Part of a data file
::::::

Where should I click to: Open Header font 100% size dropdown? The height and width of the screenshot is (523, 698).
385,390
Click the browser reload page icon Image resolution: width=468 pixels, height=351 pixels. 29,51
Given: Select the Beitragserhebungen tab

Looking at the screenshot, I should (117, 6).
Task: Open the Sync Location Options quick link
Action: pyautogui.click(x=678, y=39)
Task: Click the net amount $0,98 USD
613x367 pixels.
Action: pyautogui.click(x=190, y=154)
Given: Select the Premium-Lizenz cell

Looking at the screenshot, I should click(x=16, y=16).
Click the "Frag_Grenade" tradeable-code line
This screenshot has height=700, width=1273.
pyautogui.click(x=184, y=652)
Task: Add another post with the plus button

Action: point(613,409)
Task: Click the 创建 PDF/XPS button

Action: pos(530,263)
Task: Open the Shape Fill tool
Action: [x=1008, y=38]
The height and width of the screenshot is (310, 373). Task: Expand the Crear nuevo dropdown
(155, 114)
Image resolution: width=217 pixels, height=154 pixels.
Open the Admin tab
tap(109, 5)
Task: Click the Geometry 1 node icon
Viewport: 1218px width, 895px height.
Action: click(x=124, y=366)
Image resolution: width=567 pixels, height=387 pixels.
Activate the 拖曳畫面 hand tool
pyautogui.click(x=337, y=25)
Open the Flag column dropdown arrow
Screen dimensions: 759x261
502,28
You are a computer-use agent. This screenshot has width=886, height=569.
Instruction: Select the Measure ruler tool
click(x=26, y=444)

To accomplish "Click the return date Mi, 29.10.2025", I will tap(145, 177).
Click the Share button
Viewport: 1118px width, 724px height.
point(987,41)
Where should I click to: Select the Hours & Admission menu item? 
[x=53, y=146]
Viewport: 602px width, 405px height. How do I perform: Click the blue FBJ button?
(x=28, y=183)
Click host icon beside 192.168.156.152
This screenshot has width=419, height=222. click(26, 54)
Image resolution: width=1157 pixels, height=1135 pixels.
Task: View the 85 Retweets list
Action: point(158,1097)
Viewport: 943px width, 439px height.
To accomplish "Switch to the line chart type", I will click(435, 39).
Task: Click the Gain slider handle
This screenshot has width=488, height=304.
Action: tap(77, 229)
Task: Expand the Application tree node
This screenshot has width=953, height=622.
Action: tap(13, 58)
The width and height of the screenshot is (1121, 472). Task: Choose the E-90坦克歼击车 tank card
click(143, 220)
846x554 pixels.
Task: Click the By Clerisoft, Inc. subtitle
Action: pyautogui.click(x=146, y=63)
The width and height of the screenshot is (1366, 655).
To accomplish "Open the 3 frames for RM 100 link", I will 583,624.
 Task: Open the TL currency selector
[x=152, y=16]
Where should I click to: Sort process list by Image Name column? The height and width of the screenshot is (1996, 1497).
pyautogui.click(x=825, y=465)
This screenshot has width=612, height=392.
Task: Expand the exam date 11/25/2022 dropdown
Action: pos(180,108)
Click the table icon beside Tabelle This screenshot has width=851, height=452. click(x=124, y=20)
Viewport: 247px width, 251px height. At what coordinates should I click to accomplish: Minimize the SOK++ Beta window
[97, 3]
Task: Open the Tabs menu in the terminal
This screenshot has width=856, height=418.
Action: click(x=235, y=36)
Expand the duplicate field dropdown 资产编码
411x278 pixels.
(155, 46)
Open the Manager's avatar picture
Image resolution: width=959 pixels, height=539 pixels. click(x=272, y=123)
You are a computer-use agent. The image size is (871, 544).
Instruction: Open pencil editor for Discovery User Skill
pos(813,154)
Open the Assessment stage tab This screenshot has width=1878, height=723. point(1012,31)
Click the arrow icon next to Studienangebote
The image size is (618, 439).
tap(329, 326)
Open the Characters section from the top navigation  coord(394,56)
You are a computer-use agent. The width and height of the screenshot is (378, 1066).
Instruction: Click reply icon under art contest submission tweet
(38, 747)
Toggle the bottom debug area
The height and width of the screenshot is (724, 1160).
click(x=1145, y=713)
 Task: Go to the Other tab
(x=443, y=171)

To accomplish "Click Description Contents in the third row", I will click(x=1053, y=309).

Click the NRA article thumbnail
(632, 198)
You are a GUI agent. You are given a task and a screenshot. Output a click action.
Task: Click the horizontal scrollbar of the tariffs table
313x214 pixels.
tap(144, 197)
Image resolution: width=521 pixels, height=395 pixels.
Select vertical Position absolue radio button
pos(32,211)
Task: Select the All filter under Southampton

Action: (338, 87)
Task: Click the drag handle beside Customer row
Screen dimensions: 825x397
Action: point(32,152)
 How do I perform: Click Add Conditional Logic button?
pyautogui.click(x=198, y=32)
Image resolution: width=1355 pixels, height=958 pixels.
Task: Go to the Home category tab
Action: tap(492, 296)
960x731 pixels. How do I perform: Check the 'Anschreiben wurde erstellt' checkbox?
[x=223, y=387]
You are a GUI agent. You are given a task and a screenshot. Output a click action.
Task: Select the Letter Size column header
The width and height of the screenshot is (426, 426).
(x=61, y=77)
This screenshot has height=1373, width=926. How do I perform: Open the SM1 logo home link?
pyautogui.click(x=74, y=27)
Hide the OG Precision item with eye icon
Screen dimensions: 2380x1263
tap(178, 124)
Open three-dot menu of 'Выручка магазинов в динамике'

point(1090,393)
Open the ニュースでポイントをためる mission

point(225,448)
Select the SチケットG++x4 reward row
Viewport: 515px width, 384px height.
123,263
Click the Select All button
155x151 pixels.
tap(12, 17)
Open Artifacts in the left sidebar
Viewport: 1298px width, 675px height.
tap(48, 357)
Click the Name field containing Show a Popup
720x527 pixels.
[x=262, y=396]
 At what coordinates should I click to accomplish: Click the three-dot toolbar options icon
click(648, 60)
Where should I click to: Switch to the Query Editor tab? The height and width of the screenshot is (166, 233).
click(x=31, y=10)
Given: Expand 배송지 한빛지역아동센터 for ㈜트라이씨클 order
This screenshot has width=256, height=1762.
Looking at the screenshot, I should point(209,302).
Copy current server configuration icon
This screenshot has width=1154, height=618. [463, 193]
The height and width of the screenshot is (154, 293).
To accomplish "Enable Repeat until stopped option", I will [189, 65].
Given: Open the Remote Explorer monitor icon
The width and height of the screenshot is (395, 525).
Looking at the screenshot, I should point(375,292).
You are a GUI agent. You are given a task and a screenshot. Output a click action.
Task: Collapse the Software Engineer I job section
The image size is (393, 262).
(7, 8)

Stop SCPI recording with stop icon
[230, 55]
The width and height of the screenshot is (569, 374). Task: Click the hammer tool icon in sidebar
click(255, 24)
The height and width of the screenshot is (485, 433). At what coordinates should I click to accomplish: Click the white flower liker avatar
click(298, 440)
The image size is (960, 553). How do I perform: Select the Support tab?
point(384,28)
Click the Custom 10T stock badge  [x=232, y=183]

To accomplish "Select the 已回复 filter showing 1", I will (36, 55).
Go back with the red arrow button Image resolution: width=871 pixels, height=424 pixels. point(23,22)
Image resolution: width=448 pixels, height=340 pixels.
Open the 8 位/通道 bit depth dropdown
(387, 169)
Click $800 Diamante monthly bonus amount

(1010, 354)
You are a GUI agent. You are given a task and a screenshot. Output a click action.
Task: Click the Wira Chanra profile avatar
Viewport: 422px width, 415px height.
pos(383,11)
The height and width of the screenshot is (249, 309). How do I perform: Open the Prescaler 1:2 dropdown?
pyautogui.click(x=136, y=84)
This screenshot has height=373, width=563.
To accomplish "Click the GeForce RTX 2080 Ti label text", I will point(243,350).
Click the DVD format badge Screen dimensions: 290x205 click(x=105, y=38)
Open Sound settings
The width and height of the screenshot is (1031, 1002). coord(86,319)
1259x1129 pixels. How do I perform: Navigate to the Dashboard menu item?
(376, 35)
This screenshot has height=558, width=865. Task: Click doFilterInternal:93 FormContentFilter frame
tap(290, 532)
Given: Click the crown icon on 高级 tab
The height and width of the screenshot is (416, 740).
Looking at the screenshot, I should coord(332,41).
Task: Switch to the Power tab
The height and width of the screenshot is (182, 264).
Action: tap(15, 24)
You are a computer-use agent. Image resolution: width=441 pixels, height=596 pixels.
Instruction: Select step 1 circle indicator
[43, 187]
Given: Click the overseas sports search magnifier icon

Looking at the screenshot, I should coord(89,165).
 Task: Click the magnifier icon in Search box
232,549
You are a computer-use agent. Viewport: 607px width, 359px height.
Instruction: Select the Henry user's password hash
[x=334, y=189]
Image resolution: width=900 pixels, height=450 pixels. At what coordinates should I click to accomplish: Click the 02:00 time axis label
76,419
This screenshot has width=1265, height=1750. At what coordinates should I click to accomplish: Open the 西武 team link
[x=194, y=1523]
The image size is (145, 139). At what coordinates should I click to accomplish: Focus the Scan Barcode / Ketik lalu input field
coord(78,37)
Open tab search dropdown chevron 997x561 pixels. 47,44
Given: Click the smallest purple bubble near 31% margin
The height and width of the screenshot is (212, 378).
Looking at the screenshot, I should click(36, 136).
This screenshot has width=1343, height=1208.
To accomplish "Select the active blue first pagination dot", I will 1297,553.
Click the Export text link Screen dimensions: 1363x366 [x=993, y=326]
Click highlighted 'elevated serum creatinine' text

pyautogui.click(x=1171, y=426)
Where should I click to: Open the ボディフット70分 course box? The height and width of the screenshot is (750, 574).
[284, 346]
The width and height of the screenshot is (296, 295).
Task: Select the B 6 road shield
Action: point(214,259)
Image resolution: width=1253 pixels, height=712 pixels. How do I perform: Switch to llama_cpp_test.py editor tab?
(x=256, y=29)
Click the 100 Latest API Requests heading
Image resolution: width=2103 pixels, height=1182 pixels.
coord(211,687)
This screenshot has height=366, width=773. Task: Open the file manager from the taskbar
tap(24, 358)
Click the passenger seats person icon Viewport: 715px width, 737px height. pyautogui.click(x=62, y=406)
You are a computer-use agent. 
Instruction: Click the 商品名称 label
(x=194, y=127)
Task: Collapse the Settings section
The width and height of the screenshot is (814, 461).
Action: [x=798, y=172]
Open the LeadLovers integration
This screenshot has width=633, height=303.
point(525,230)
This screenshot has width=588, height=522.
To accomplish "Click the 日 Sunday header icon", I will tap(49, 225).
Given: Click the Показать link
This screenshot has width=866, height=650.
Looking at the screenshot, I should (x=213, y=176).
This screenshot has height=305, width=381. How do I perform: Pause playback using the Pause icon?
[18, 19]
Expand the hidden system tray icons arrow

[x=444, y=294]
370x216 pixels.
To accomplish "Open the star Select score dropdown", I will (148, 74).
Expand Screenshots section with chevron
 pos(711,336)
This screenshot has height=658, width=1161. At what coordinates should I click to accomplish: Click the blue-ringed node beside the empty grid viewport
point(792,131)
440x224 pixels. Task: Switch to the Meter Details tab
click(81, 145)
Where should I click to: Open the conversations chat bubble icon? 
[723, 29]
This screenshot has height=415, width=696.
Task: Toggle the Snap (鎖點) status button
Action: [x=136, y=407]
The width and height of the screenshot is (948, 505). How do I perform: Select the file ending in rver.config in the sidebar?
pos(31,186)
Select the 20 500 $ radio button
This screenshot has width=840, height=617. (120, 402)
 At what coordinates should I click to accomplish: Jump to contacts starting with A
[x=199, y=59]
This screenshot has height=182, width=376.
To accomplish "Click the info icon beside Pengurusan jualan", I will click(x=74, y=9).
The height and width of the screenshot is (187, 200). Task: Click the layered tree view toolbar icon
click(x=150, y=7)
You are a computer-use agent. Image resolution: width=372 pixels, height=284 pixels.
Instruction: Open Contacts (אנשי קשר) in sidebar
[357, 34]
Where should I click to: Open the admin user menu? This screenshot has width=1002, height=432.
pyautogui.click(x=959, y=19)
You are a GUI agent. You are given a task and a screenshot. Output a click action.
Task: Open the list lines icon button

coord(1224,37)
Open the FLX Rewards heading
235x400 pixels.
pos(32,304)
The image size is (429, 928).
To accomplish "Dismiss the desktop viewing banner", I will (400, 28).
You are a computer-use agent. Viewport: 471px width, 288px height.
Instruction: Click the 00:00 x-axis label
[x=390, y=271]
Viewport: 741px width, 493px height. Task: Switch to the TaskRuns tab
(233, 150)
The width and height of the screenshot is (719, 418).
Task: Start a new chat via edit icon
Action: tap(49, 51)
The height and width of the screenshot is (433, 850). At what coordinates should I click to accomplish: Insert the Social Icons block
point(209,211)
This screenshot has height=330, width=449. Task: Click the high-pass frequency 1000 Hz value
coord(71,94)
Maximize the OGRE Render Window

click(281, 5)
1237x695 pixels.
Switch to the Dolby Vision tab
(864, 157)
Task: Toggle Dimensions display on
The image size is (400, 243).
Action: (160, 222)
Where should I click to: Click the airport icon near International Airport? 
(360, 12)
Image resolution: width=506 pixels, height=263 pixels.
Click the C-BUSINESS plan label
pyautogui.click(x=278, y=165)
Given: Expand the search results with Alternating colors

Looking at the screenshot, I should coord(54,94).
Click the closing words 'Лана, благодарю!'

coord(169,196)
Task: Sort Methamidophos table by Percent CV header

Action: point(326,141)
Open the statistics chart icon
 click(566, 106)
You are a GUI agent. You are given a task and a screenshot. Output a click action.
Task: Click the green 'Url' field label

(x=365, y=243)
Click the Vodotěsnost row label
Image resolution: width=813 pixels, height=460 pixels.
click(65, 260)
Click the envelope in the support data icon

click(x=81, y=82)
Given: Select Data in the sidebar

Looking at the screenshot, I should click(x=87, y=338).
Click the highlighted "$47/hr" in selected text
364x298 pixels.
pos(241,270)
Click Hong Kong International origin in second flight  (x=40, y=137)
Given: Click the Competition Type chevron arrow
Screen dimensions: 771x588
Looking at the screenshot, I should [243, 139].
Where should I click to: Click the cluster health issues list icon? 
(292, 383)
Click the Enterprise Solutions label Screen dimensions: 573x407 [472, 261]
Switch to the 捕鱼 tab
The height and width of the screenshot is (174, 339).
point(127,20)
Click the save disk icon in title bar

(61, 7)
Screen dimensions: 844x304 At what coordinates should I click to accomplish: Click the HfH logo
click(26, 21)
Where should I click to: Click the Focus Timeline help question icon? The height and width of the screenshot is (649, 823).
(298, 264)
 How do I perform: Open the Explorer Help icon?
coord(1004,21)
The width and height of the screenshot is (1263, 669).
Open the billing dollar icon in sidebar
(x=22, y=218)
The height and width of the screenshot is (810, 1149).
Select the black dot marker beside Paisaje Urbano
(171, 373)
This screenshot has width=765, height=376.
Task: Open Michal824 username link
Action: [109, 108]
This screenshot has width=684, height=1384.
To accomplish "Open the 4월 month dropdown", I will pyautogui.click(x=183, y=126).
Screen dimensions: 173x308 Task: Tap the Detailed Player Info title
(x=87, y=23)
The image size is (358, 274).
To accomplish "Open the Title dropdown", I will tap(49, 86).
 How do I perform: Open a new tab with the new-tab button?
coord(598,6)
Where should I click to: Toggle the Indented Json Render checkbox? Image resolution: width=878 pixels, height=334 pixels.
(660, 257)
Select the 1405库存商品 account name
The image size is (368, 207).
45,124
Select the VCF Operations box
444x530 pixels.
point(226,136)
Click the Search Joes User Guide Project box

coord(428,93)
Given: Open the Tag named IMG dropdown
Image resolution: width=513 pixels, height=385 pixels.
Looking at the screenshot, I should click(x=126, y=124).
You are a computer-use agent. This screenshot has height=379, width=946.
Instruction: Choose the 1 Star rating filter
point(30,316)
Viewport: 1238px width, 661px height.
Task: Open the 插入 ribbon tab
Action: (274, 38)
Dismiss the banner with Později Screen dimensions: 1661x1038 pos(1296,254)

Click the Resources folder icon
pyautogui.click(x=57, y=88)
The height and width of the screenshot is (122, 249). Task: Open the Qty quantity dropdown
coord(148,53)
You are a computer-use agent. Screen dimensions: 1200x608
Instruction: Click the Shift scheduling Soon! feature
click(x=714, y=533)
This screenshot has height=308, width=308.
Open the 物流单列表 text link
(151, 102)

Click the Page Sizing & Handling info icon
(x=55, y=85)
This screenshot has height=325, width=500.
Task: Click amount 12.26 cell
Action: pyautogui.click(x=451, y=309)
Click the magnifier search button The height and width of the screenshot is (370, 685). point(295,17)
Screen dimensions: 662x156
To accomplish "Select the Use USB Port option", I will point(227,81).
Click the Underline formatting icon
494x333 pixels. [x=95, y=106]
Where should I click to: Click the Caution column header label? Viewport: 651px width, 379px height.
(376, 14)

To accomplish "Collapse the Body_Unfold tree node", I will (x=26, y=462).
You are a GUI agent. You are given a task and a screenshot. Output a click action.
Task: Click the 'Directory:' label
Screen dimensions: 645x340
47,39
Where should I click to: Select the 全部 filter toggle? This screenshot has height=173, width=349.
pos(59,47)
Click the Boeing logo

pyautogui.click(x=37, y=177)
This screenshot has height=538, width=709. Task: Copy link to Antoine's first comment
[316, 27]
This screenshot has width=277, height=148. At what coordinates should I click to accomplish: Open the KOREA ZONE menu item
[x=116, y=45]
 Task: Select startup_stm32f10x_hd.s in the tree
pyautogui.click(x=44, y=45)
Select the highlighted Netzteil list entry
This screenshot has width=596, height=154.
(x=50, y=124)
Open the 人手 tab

::::::

▶ **WHAT TO DO**
Convert the lines from the start of the data file through the line containing "Click the browser" into a Markdown table with the columns Line and Text. Number each row and leave out any blank lines.

▶ **COMPLETE RESPONSE**
| Line | Text |
|---|---|
| 1 | Where should I click to: Open Header font 100% size dropdown? The height and width of the screenshot is (523, 698). |
| 2 | 385,390 |
| 3 | Click the browser reload page icon Image resolution: width=468 pixels, height=351 pixels. 29,51 |